First, I remember that a negative exponent means we need to flip the number and make the exponent positive. So, $27^{-1/3}$ becomes $1/27^{1/3}$.
Next, I need to figure out what $27^{1/3}$ means. When you see an exponent like $1/3$, it means you need to find the cube root of the number. That's like asking, "What number can I multiply by itself three times to get 27?"
I can try some numbers:
$1 \times 1 \times 1 = 1$
$2 \times 2 \times 2 = 8$
$3 \times 3 \times 3 = 27$
Aha! The number is 3. So, $27^{1/3}$ is 3.
Finally, I put this back into my fraction: $1/27^{1/3}$ becomes $1/3$.

Alternative answer

Answer: $\frac{1}{3}$ Explain
This is a question about <negative and fractional exponents, and finding cubic roots> . The solving step is:

First, when we see a negative exponent like $27^{-1/3}$, it just means we flip the number to the bottom of a fraction and make the exponent positive! So, $27^{-1/3}$ becomes $\frac{1}{27^{1/3}}$.

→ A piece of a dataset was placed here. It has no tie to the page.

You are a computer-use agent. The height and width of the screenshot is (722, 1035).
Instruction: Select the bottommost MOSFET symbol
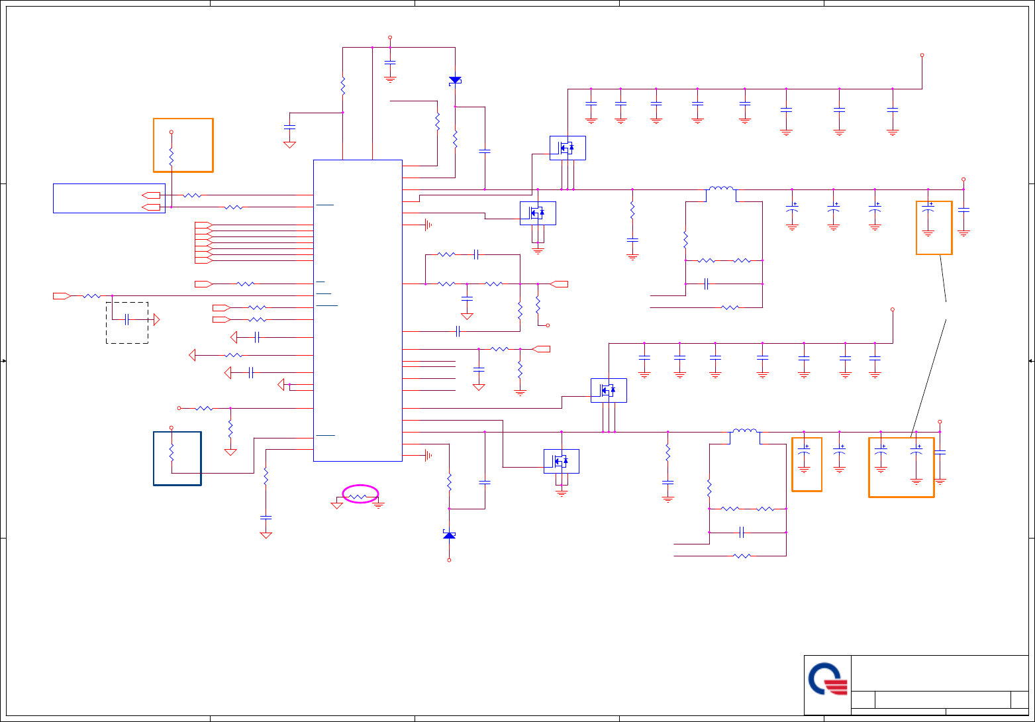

Next, we look at $27^{1/3}$. A fractional exponent like "1/3" means we need to find the "cube root". That means we're looking for a number that, when you multiply it by itself three times, gives you 27.
Let's try some small numbers:
$1 \times 1 \times 1 = 1$ (Nope, not 27)
$2 \times 2 \times 2 = 8$ (Still not 27)
$3 \times 3 \times 3 = 27$ (Yay! We found it!)
So, the cube root of 27 is 3.

Now we put it all together: since $27^{1/3}$ is 3, our fraction $\frac{1}{27^{1/3}}$ becomes $\frac{1}{3}$.

Alternative answer

Answer: 1/3 Explain
This is a question about negative and fractional exponents . The solving step is:

First, when you see a negative exponent like $27^{-1/3}$, it means you can flip the number to the bottom of a fraction and make the exponent positive. So, $27^{-1/3}$ becomes $1/27^{1/3}$.
Next, the exponent $1/3$ means we need to find the cube root of 27. That's like asking "what number multiplied by itself three times gives you 27?"
I know that $3 \times 3 \times 3 = 27$. So, the cube root of 27 is 3.
Finally, I put it back into the fraction: $1/27^{1/3}$ is the same as $1/3$.